FY 2011 FY 2012 FY 2013 Q1 2014
U.S. Bancorp 164.6% 174.4% 202.8% 209.3%
Wells Fargo 111.9% 123.7% 154.0% 163.2%
JPMorgan 71.4% 85.8% 109.8% 112.3%
Goldman Sachs 69.4% 88.2% 116.3% 105.9%
Morgan Stanley 48.2% 62.4% 97.1% 96.3%
Bank of America 27.7% 57.4% 75.2% 82.9%
Citigroup 43.3% 64.3% 79.8% 71.9%

The wide range of P/B ratios for these banks stands out in the table above. While Bank of America (NYSE:BAC) and Citigroup (NYSE:C) trade at notable discounts to their book value, JPMorgan’s (NYSE: JPM) share price hovers around its book value, whereas U.S. Bancorp (NYSE:USB) finds itself at the far end of the spectrum with its shares demanding more than double what they are worth on its books.

Bank of America’s stock was trading at less than a third of its book value in late 2011 due to rising fears about the quality of the bank’s loan portfolio, as well as a spurt of high-profile lawsuits. And while the bank’s share prices have recovered considerably since then, the fact that its P/B ratio is still just 83% shows that investors are still skeptical about its loan book and remain worried about its legal burdens. It is therefore no surprise that every time Bank of America announces the settlement of a lawsuit, investors cheer the decision with a boost in its share price, even though the settlement amounts are often billions of dollars.

Citigroup faces a similar fate to Bank of America with its slow-off-the-block performance in recent years, and the billions of non-core assets housed under Citi Holdings reducing its value in investors’ eyes. The globally diversified banking group fell to the last position in this list by the end of Q1 2014 – despite faring better than Bank of America in terms of P/B ratios over recent years – due to the sharp decline in its share price in March after its capital plans were rejected by the Fed as a part of its stress tests (see Why The Fed Rejected Citigroup’s Capital Plan).

The country’s largest banking group, JPMorgan Chase, and premier investment bank Goldman Sachs, have historically been priced close to their book value despite having substantially different business models. While the former’s business model, which was barely affected by the economic downturn, is perceived by investors as stable and mature, the latter elicits strong confidence from investors due to its strength in the investment banking industry.

In sharp contrast to these banks, U.S. Bancorp’s P/B ratio figure has an interesting story to tell. Investors love its plain vanilla traditional banking business and value the country’s largest regional bank at more than twice what it is worth on paper. The biggest reason for this is the bank’s aggressive acquisition policy, which has helped it grow its business considerably since the economic downturn. Also, U.S. Bancorp is very balanced in the banking services it offers – something that acts as an additional hedging policy to an already risk-averse business model.

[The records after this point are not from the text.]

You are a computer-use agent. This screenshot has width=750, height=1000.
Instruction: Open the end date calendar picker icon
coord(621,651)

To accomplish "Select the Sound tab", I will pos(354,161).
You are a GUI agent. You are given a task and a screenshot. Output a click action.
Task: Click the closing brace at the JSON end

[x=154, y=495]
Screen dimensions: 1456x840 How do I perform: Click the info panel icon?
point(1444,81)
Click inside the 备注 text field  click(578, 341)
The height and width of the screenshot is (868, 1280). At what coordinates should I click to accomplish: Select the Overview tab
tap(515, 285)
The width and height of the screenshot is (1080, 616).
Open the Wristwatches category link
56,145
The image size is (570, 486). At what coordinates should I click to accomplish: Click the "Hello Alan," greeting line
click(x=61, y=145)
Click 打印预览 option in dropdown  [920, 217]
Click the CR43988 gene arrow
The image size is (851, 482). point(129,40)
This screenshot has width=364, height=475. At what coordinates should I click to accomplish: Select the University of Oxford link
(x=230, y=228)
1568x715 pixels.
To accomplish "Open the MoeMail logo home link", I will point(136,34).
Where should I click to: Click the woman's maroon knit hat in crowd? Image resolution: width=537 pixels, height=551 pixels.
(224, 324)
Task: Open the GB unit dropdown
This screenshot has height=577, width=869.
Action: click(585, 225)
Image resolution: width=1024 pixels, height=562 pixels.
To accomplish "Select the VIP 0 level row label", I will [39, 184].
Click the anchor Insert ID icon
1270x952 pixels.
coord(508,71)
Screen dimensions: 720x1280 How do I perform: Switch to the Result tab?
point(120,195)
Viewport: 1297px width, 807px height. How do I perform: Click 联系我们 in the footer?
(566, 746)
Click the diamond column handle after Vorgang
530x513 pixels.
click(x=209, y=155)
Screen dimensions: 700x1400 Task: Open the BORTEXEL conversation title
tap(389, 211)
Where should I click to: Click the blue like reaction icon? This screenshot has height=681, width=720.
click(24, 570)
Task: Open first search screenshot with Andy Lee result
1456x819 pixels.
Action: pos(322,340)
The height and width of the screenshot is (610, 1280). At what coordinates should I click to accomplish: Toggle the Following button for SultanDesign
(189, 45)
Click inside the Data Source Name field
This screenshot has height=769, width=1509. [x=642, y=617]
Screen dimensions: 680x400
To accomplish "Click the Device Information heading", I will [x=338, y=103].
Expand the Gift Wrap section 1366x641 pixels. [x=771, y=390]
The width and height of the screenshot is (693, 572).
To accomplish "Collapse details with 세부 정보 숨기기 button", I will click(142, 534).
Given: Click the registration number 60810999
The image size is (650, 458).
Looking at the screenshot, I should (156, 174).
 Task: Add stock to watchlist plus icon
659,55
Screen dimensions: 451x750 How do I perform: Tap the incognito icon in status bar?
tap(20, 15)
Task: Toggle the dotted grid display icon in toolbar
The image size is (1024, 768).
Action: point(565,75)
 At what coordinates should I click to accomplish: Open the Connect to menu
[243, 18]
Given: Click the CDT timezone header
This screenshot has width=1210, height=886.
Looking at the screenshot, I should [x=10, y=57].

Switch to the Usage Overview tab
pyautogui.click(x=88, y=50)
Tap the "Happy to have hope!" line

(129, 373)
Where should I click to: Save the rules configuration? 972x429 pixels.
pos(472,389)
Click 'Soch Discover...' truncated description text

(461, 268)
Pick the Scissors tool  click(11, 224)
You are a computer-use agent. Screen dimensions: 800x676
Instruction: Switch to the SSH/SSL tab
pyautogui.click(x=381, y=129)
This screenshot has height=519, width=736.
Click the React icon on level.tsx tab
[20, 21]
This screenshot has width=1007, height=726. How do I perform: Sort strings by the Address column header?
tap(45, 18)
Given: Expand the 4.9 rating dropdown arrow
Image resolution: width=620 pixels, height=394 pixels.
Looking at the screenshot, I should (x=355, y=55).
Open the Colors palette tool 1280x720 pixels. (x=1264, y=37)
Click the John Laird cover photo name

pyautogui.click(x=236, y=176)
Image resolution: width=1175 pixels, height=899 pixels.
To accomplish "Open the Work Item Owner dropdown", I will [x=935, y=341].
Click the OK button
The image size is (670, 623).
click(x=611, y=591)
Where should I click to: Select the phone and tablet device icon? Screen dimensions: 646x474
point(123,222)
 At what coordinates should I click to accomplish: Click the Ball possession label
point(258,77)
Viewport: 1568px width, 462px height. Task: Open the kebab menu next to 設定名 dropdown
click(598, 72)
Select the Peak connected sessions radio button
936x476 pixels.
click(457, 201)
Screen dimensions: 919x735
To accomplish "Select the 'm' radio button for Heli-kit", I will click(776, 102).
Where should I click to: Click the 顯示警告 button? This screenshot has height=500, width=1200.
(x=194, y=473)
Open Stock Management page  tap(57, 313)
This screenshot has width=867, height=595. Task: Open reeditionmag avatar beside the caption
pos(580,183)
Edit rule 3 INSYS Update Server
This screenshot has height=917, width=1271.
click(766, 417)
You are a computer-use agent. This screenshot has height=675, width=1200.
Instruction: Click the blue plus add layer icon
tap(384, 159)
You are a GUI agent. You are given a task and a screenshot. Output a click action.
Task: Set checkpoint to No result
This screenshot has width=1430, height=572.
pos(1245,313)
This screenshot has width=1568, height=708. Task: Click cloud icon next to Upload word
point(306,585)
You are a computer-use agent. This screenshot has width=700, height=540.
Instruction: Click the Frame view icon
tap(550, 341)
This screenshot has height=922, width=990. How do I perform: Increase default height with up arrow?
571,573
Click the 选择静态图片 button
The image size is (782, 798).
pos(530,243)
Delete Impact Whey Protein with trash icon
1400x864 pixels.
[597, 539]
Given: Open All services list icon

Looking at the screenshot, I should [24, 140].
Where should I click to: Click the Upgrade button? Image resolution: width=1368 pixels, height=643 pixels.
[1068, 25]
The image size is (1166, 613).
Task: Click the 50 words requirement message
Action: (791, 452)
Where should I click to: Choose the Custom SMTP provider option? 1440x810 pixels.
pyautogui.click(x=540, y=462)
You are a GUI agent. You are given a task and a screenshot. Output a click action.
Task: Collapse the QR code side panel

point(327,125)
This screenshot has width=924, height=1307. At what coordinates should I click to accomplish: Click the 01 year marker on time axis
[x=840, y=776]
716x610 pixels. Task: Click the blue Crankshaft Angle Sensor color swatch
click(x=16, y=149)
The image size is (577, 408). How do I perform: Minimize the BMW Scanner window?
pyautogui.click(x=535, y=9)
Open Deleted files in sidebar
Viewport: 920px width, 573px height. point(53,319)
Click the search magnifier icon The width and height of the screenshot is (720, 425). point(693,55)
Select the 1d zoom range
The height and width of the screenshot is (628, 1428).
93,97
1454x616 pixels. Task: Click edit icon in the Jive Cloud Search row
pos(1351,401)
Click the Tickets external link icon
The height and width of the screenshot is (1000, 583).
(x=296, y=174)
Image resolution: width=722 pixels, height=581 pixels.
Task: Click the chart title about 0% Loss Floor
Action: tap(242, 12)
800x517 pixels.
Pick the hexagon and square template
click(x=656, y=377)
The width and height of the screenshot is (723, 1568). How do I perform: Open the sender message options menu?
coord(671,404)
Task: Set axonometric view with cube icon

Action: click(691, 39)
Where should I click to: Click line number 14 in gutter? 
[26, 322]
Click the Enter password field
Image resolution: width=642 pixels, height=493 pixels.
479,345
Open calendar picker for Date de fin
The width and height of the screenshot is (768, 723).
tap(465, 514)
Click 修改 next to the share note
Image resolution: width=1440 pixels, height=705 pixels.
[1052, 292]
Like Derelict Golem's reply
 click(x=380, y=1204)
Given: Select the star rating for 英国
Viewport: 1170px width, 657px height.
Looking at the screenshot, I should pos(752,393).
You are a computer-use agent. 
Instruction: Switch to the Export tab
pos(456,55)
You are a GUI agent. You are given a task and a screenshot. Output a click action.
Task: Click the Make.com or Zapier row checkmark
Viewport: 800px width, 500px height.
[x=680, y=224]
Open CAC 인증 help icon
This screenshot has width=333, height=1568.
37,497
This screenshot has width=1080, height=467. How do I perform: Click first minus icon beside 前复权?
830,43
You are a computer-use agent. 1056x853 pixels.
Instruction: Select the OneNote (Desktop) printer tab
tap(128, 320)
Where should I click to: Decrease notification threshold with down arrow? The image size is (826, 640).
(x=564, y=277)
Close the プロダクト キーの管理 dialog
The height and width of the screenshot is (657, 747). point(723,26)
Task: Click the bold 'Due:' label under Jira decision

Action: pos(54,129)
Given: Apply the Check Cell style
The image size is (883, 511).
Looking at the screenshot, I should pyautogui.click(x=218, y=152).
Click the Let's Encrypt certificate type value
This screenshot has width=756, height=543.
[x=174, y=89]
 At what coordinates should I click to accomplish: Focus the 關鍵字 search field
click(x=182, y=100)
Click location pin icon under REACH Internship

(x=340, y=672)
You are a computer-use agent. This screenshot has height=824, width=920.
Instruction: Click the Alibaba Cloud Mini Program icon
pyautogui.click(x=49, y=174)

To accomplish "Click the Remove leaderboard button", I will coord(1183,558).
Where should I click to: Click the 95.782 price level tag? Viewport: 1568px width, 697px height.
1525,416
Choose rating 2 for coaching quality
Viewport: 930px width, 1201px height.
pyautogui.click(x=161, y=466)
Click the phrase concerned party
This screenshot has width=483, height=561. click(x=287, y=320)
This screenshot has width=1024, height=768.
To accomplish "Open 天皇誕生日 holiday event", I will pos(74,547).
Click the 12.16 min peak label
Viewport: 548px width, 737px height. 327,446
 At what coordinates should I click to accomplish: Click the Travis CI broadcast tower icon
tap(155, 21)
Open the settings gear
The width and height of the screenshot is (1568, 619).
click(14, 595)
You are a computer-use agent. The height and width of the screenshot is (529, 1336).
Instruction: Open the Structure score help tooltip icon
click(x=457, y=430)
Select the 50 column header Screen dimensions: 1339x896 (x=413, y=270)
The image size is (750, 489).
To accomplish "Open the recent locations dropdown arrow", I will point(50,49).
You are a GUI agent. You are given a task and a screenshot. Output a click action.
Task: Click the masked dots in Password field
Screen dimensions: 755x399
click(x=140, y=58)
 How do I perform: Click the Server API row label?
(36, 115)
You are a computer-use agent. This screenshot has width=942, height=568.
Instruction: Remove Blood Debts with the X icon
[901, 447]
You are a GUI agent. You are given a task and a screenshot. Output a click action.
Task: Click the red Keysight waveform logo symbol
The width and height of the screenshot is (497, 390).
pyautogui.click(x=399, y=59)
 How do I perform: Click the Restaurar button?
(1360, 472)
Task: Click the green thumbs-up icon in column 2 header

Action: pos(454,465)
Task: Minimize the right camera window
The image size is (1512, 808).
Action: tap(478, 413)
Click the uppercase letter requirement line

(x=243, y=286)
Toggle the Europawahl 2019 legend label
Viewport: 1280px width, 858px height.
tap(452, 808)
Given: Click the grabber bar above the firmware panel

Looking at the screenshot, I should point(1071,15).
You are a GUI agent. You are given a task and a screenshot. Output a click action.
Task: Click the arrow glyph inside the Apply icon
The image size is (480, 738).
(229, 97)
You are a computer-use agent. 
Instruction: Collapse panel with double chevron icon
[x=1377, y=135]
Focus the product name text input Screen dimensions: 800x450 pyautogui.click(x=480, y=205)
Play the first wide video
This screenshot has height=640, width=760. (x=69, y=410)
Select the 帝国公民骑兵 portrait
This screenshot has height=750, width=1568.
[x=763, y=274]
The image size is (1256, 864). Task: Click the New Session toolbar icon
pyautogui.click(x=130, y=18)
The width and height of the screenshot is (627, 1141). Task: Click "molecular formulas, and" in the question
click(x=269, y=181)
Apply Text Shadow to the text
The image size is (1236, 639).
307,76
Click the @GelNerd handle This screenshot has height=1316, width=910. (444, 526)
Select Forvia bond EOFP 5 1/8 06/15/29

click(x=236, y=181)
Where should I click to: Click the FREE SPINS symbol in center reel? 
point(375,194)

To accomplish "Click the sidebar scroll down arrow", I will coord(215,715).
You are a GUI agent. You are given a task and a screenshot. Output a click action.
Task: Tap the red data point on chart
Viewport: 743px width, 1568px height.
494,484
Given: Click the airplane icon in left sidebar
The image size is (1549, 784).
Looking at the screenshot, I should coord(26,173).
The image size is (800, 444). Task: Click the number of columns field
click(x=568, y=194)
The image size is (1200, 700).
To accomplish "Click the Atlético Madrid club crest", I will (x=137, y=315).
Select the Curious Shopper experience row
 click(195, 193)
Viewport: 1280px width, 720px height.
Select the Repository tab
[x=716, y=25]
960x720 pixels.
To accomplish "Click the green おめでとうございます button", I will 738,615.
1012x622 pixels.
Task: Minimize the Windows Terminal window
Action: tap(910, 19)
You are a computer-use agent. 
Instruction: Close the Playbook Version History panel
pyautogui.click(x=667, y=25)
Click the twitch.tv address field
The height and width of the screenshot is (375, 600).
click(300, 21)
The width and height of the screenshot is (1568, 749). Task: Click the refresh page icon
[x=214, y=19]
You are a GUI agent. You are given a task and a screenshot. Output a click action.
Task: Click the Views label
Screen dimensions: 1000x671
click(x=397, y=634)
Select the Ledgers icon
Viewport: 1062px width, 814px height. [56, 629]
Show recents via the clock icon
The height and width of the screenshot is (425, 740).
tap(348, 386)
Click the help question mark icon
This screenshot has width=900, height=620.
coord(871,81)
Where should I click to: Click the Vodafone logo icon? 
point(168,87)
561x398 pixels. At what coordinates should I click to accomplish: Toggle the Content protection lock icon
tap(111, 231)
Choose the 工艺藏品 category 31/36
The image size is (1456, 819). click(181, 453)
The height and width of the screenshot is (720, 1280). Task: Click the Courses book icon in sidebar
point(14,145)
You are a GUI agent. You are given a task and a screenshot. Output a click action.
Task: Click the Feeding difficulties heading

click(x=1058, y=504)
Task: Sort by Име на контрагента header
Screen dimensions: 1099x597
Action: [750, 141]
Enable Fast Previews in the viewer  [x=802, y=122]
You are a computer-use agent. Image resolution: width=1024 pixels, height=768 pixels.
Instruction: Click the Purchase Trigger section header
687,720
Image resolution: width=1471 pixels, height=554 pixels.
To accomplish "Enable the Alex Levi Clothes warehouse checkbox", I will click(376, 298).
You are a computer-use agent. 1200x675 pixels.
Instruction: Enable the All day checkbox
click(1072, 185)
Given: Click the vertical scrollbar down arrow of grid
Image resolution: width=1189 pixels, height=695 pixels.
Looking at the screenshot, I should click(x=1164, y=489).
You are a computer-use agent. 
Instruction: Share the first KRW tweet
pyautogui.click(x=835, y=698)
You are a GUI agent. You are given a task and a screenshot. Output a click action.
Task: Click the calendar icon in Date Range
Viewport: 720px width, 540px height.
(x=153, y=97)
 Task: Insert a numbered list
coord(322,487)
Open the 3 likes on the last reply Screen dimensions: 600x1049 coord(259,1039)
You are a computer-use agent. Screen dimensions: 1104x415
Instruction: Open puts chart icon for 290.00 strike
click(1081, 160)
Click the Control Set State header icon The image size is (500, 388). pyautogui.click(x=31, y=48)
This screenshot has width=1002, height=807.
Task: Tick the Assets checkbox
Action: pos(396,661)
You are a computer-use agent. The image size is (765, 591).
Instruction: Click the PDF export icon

The graph below summarizes the performance of these banks’ shares over the last 52-week period compared to their book values. Each bar represents the range at which shares of a particular bank have traded over the last 52 weeks (the 52-week high and low values) and the dot shows the book value relative to the market price range. The banks have been rearranged in terms of book value. The graph demonstrates the observation we made earlier that shares of U.S. Bancorp and Wells Fargo have consistently traded at a premium to their book value, shares of JPMorgan and Goldman have fluctuated around their book value while shares of Bank of America and Citigroup have yet to reach their book value since the downturn.